– Что?!! – дрожа всем телом, спросила Анна.
– Ехать в Петербург.
– Согласна.
Шилов вынул часы и повернул их циферблатом к месяцу.
– Половина десятого!.. В десять идет поезд. Хочешь?…
– Я на все готова, – тихо уронила Анна.
Шилов встал со скамьи:
– Пойдем!
И голос его прозвучал уже не нежно, а повелительно. В нем слышалась такая сила, такая самоуверенность, которая могла подчинить себе всякую волю.
Она подала ему руку, и они, шурша травой, пошли между стволов напрямик к дороге.

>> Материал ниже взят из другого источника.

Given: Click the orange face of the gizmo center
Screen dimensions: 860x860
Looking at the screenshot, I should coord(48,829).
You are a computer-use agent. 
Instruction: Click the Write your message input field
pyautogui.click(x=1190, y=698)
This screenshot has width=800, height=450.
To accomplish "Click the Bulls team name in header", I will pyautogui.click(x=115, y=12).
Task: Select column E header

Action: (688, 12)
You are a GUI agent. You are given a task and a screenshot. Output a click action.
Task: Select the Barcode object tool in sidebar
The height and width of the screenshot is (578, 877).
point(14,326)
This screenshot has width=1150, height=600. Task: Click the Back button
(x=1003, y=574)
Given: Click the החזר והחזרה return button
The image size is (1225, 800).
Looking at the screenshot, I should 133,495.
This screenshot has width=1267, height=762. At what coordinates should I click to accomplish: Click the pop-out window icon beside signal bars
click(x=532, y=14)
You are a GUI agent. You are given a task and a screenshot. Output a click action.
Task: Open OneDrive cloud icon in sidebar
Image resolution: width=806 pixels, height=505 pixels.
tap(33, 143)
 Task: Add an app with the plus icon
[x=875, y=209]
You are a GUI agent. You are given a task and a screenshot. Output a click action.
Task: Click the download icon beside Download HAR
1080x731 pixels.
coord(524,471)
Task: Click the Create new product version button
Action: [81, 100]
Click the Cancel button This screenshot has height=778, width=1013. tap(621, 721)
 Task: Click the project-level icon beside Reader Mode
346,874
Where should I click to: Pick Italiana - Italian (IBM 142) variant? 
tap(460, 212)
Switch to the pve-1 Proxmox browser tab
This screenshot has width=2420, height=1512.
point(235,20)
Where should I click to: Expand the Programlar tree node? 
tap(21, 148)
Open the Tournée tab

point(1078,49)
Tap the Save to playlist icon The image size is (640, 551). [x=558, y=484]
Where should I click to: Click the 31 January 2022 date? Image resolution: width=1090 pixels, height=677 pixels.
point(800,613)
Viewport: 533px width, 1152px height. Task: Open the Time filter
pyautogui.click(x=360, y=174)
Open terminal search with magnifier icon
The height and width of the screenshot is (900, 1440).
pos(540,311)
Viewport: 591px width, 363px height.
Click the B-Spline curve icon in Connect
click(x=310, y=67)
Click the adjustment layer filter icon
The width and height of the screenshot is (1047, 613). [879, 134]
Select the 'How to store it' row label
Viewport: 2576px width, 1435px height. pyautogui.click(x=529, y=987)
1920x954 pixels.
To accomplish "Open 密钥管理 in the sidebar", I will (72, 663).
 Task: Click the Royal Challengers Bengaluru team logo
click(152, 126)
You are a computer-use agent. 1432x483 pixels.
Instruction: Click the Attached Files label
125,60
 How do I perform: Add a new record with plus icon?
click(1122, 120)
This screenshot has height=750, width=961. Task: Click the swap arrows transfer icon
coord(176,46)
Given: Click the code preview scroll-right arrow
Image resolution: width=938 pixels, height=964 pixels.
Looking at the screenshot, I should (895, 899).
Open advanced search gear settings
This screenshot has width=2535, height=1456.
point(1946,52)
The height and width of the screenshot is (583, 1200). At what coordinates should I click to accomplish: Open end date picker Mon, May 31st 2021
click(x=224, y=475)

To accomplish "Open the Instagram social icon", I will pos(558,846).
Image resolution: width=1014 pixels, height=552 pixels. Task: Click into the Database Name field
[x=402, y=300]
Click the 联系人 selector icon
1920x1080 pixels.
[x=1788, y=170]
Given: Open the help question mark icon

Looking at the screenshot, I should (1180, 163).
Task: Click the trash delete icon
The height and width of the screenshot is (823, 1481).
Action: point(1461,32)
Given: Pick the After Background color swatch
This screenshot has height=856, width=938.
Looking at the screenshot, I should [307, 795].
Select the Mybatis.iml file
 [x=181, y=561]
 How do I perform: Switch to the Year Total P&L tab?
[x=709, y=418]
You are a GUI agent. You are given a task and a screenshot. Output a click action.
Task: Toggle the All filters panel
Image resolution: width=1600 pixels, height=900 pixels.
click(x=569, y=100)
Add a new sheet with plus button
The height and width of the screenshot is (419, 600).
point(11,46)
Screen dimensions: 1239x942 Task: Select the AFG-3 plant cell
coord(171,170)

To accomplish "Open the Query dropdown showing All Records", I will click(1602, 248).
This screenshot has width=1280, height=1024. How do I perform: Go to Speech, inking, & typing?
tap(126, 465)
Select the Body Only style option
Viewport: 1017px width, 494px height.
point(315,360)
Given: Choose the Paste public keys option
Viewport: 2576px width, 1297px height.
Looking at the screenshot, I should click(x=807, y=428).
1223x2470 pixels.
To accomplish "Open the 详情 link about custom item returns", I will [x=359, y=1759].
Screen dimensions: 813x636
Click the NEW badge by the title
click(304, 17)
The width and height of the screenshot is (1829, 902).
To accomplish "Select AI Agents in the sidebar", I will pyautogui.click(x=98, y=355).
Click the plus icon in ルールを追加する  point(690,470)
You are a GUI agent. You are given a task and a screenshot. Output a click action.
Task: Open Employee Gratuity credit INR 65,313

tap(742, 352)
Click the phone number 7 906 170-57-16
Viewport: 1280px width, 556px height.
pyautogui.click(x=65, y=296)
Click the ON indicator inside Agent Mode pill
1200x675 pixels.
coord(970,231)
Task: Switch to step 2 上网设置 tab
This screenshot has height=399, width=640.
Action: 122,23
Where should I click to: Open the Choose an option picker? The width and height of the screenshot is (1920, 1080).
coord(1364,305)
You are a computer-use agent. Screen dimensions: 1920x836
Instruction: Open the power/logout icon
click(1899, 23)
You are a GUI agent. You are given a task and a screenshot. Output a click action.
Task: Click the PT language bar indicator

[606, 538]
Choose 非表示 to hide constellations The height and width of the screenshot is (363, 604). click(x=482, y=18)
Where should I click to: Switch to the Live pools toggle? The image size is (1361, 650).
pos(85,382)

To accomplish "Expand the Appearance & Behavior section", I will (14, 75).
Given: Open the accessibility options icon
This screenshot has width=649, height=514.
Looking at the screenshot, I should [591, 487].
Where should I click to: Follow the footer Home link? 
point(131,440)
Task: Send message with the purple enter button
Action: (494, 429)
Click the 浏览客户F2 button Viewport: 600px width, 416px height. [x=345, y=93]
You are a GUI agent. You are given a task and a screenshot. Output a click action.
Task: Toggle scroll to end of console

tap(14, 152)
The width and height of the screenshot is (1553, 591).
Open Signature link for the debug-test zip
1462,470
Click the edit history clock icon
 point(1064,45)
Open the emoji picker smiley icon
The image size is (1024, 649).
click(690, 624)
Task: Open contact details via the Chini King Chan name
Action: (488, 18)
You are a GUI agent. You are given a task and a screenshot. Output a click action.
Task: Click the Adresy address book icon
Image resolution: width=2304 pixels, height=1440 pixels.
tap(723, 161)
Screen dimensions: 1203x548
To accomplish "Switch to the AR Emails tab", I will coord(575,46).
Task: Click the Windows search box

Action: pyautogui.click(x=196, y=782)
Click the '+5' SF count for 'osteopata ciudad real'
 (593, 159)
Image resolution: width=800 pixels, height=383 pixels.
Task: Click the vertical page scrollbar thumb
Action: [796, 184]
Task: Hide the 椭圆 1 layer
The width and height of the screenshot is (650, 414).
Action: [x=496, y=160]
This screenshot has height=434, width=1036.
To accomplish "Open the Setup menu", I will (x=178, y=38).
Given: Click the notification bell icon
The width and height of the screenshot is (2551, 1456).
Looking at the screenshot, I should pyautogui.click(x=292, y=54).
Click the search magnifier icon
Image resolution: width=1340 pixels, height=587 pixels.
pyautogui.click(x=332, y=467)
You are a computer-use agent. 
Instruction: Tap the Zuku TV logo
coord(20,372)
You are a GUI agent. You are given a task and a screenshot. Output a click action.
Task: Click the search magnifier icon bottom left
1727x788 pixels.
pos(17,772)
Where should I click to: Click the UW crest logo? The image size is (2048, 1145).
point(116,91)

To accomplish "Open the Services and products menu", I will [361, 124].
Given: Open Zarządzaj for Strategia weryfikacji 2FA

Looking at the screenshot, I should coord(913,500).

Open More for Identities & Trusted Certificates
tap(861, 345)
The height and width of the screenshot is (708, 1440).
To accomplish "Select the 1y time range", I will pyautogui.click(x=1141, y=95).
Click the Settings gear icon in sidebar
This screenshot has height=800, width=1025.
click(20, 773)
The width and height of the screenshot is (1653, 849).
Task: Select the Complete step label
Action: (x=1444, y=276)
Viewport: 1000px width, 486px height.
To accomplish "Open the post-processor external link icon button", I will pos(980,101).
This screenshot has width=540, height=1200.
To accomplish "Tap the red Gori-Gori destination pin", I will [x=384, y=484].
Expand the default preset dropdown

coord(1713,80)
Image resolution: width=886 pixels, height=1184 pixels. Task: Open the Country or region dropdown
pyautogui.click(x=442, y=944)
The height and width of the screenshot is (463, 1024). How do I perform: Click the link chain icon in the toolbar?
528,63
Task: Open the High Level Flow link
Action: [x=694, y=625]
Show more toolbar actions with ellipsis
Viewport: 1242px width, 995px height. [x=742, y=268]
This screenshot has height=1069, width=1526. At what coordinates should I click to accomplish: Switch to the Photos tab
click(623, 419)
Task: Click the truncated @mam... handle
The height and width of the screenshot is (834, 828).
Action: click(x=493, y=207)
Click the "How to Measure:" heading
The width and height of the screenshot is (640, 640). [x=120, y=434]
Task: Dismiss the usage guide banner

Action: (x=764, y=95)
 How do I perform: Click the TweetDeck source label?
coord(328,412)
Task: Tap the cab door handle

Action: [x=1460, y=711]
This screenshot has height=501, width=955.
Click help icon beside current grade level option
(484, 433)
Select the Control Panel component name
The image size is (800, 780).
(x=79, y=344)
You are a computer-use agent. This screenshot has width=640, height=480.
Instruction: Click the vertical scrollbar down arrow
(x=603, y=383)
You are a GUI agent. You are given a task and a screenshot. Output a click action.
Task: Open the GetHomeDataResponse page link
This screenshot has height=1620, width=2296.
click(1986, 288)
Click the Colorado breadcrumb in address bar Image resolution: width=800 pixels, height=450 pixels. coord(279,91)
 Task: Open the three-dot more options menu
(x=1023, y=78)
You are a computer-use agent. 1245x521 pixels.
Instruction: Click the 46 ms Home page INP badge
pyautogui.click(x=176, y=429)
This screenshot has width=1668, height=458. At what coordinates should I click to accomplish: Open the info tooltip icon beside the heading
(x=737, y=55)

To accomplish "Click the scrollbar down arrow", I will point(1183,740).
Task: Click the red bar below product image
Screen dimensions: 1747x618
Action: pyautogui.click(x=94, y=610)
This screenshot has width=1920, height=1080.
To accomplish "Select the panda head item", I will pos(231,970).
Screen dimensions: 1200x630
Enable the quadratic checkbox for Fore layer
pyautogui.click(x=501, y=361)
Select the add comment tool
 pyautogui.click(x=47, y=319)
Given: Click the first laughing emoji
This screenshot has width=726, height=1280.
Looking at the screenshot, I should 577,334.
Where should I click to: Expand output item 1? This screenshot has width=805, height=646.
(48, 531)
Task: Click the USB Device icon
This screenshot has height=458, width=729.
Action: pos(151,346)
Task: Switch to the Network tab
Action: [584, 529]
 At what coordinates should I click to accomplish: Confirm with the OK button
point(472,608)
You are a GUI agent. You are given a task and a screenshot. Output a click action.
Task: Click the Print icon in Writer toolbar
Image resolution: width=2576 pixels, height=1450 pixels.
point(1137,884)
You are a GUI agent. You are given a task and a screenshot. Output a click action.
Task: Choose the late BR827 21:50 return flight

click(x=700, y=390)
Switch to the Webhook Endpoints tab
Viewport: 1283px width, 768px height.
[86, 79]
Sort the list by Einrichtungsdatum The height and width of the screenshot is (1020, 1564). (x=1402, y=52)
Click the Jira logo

Идти пришлось порядочно, так что, когда они пришли на станцию, поезд, идущий в Петербург, уже подходил к ней, давая свистки и сверкая своей трехглазой грудью.
Оригинальные путешественники наши сели в вагон, и вскоре поезд умчал их.
На станции была масса гуляющих; удивительнее всего, что тут же, в этой пестрой, расфранченной толпе молодежи, дам и мужчин был и граф Сламота в своей панаме и с бамбуковой тростью, был и Смельский, задумчиво глядевший на удалявшийся поезд, вовсе не подозревая, кого он увозил от него.
Со Сламотой, впрочем, они встретились, и, несмотря на то что молодой адвокат имел явное поползновение улизнуть, старик остановил его:
– Что с вами? Вы так страшно изменились? Здоровы вы?
Смельский пробормотал что-то похожее на «здоров», «благодарю» и, наскоро пожав руку графа, отошел от него и исчез в толпе. Сламота с удивлением поглядел ему вслед.
Он не знал, чему приписать этот растерянный вид адвоката и, главное, ту явную невежливость, которую он выказал при встрече с ним.
Но Смельскому было не до Сламоты, горе душило его.
Конечно, после этого письма он не пойдет к ней, он не будет унижаться, но что же такое? Как она могла так скоро влюбиться в этого Шилова?
Смельский явился на вокзал единственно для того, чтобы встретиться с Шиловым, у которого он был уже на квартире, но не застал дома.
Он, собственно, не мог сообразить еще, для чего ему нужен был Шилов: для того ли, чтобы затеять с ним ссору и окончить дуэлью, как он предполагал, или для того, чтобы потребовать от него откровенности, как у честного человека, насчет его отношений с Анной.
Смельский, впрочем, и то и другое недостаточно обдумал, потому что, придя на вокзал, он вдруг перерешил.
Благоразумие взяло верх над злобой и отчаянием. Он понял, что бездоказательно, по одному только подозрению, бросаться на человека не следует, надо сперва проверить факт и потом уже действовать.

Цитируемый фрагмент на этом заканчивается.